Provided by Betty Crocker Kitchens
Categories Side Dish
Time 45m
Yield 4
Number Of Ingredients 11
Steps:
- In small bowl, pour water over bulgur. Let stand 30 minutes.
- Meanwhile, in large bowl, mix remaining ingredients except tomatoes. Core tomatoes. Make 4 cuts in each tomato from top to bottom without cutting all the way through bottom of tomato. Place tomatoes on individual plates.
- Stir bulgur into bean mixture; spoon into tomatoes.
Nutrition Facts : Calories 390, Carbohydrate 54 g, Cholesterol 15 mg, Fat 2, Fiber 13 g, Protein 15 g, SaturatedFat 3 1/2 g, ServingSize 1 Serving, Sodium 480 mg, Sugar 6 g, TransFat 0 g
Tips:
- Use the right ingredients: High-quality bulgur, fresh vegetables, and flavorful herbs and spices are essential for a delicious salad.
- Cook the bulgur properly: To achieve the perfect texture, cook the bulgur according to the package instructions and make sure to fluff it with a fork before using.
- Don't overcook the vegetables: Blanching or roasting the vegetables briefly will help them retain their vibrant color and crisp texture.

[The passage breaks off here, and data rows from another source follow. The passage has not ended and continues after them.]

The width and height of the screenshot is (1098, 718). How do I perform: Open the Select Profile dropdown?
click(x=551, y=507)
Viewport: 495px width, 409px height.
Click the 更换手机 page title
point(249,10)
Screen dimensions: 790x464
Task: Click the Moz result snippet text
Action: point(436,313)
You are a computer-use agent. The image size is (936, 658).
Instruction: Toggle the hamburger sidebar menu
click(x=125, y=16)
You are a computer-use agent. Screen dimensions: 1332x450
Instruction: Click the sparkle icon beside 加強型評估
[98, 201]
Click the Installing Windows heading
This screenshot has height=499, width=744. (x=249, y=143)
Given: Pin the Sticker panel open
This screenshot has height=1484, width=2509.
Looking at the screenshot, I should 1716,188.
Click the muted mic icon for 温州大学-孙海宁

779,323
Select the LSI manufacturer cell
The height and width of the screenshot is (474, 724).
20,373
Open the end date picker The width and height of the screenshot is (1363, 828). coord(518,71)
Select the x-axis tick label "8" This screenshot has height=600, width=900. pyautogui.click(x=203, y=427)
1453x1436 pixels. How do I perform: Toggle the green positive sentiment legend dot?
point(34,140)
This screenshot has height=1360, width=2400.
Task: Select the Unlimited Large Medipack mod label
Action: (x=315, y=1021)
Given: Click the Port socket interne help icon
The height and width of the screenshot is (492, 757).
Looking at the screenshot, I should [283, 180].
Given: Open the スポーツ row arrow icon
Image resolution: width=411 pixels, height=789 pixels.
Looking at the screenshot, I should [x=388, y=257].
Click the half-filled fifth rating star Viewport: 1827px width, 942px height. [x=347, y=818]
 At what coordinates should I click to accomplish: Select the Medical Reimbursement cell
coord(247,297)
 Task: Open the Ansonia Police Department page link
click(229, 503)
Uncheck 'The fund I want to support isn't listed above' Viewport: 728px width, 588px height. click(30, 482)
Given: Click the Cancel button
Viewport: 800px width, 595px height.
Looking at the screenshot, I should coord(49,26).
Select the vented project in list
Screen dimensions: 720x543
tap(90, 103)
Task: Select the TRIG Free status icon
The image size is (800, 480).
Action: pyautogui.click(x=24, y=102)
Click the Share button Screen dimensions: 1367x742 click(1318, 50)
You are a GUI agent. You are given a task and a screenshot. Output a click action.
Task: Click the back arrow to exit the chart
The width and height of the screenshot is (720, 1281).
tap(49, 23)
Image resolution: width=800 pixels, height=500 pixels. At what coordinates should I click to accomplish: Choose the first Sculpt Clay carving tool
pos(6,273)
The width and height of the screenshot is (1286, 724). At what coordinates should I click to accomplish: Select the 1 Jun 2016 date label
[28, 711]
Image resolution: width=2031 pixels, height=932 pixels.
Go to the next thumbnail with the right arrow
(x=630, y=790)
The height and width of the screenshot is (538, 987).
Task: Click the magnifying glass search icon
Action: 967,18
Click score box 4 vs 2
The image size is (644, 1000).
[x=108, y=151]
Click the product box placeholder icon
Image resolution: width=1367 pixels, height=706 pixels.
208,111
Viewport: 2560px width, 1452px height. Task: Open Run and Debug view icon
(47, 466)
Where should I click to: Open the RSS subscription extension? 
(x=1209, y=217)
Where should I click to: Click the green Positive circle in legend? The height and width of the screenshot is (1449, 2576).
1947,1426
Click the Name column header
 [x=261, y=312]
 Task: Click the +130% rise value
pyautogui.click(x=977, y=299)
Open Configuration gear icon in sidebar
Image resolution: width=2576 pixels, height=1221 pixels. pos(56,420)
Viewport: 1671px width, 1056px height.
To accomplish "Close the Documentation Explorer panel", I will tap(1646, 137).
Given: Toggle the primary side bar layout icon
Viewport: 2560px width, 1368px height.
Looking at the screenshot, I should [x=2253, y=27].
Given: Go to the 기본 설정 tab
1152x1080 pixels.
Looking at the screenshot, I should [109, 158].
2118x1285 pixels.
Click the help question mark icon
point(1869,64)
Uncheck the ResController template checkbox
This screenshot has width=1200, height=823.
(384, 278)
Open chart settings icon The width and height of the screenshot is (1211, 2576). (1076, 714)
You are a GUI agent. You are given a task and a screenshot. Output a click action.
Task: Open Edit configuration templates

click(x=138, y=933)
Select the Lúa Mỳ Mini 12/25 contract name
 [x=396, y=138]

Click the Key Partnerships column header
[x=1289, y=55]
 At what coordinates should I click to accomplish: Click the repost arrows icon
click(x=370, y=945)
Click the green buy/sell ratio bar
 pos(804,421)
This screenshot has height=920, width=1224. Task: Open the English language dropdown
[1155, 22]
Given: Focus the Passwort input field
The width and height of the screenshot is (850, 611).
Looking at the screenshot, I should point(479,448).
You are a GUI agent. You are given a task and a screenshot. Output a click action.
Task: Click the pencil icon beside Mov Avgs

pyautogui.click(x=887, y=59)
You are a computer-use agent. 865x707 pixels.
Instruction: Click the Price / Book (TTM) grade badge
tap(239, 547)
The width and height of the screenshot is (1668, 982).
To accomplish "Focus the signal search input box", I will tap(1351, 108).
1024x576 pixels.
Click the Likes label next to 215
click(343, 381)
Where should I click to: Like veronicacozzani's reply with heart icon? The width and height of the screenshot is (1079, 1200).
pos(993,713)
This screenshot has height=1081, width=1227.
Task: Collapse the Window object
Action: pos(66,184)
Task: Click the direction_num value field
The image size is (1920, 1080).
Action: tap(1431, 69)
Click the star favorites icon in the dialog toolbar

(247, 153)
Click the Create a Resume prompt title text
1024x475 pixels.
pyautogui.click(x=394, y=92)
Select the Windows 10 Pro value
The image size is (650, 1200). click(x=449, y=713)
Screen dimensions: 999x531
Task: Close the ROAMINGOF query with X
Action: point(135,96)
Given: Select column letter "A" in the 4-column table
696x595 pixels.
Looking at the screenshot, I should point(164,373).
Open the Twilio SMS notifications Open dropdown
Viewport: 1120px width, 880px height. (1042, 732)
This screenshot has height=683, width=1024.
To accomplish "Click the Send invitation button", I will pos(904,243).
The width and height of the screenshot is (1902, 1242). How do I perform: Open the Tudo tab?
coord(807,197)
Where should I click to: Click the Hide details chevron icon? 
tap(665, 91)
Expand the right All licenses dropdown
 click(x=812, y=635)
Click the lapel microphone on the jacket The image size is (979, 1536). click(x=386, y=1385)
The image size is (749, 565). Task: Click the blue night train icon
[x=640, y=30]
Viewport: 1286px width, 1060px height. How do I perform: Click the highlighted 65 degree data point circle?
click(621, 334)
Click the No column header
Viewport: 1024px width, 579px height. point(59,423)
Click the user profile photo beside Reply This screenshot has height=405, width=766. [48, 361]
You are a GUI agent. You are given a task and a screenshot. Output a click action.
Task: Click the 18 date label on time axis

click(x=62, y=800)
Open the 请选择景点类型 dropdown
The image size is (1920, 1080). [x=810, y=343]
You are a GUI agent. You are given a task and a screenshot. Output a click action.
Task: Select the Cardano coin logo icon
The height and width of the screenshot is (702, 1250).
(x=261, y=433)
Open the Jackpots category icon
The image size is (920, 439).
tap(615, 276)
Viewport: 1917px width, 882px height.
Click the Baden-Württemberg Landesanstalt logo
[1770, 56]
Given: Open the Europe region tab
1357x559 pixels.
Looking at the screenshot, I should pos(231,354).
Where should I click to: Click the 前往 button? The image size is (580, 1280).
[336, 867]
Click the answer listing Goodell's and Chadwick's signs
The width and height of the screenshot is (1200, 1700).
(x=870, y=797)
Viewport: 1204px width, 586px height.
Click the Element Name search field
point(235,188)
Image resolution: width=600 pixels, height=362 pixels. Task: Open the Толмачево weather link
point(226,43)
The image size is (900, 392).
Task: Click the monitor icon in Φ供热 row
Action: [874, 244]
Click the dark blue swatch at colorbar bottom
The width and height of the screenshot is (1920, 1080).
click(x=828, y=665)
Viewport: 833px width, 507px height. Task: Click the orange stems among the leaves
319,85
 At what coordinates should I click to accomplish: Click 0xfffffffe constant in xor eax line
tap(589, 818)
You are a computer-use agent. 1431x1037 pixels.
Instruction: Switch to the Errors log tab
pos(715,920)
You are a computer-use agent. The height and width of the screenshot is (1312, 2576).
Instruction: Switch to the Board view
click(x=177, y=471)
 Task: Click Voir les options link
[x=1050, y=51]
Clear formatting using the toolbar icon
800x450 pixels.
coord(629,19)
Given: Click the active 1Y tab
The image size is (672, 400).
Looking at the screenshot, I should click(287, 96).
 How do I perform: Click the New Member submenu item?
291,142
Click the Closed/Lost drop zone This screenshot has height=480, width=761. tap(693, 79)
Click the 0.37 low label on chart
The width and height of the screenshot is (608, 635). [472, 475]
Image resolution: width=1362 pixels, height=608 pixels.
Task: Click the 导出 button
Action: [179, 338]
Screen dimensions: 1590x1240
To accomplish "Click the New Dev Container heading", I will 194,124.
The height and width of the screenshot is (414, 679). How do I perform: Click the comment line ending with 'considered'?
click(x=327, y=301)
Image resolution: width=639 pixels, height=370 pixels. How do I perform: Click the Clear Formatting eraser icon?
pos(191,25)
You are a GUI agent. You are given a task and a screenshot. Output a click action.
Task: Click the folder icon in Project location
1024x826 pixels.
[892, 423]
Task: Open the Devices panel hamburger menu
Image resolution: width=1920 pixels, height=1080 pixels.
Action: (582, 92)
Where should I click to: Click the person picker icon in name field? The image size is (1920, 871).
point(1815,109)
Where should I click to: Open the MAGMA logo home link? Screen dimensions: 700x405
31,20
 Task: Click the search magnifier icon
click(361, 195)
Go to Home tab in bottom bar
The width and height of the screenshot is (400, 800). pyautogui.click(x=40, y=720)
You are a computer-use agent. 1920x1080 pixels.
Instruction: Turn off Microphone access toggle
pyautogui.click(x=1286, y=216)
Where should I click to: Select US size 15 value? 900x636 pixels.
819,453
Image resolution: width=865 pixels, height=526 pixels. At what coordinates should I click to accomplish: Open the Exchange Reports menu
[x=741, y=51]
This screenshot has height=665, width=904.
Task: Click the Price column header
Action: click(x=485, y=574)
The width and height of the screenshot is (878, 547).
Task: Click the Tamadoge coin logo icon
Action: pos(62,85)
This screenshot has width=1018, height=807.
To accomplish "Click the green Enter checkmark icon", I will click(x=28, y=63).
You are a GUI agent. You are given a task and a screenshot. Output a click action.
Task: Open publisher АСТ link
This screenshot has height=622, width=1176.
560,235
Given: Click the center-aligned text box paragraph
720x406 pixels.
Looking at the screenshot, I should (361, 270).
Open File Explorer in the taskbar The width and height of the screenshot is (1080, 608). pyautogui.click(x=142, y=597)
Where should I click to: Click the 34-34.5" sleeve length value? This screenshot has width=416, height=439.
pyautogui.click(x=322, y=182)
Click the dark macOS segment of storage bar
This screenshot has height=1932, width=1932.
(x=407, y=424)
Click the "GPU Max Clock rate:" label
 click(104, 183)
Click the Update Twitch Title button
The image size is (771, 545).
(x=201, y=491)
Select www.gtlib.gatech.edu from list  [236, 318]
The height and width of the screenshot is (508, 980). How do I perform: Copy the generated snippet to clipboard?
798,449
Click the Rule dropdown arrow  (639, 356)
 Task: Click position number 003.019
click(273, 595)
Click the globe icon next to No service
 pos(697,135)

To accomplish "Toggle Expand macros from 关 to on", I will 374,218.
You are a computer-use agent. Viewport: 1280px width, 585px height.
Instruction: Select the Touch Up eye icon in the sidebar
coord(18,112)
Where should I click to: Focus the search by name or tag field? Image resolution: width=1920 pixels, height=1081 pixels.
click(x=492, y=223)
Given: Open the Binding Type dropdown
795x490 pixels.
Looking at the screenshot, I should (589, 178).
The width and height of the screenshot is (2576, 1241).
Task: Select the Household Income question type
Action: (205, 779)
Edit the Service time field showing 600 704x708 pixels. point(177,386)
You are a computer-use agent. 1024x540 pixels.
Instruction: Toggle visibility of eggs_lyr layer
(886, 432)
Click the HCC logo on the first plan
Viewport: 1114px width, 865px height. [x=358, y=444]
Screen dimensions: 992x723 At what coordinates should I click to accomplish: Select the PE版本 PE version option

- Add the dressing at the end: This will prevent the salad from becoming soggy.
- Chill the salad before serving: This will allow the flavors to meld and develop.
Conclusion:
This bulgur salad is a delicious and nutritious dish that is perfect for a light lunch or dinner. With its combination of whole grains, protein-packed garbanzo beans, and fresh vegetables, it is a well-balanced meal that will leave you feeling satisfied and energized. The bright and tangy dressing adds a pop of flavor that will tantalize your taste buds. Whether you are a vegetarian or simply looking for a healthier option, this salad is sure to become a favorite.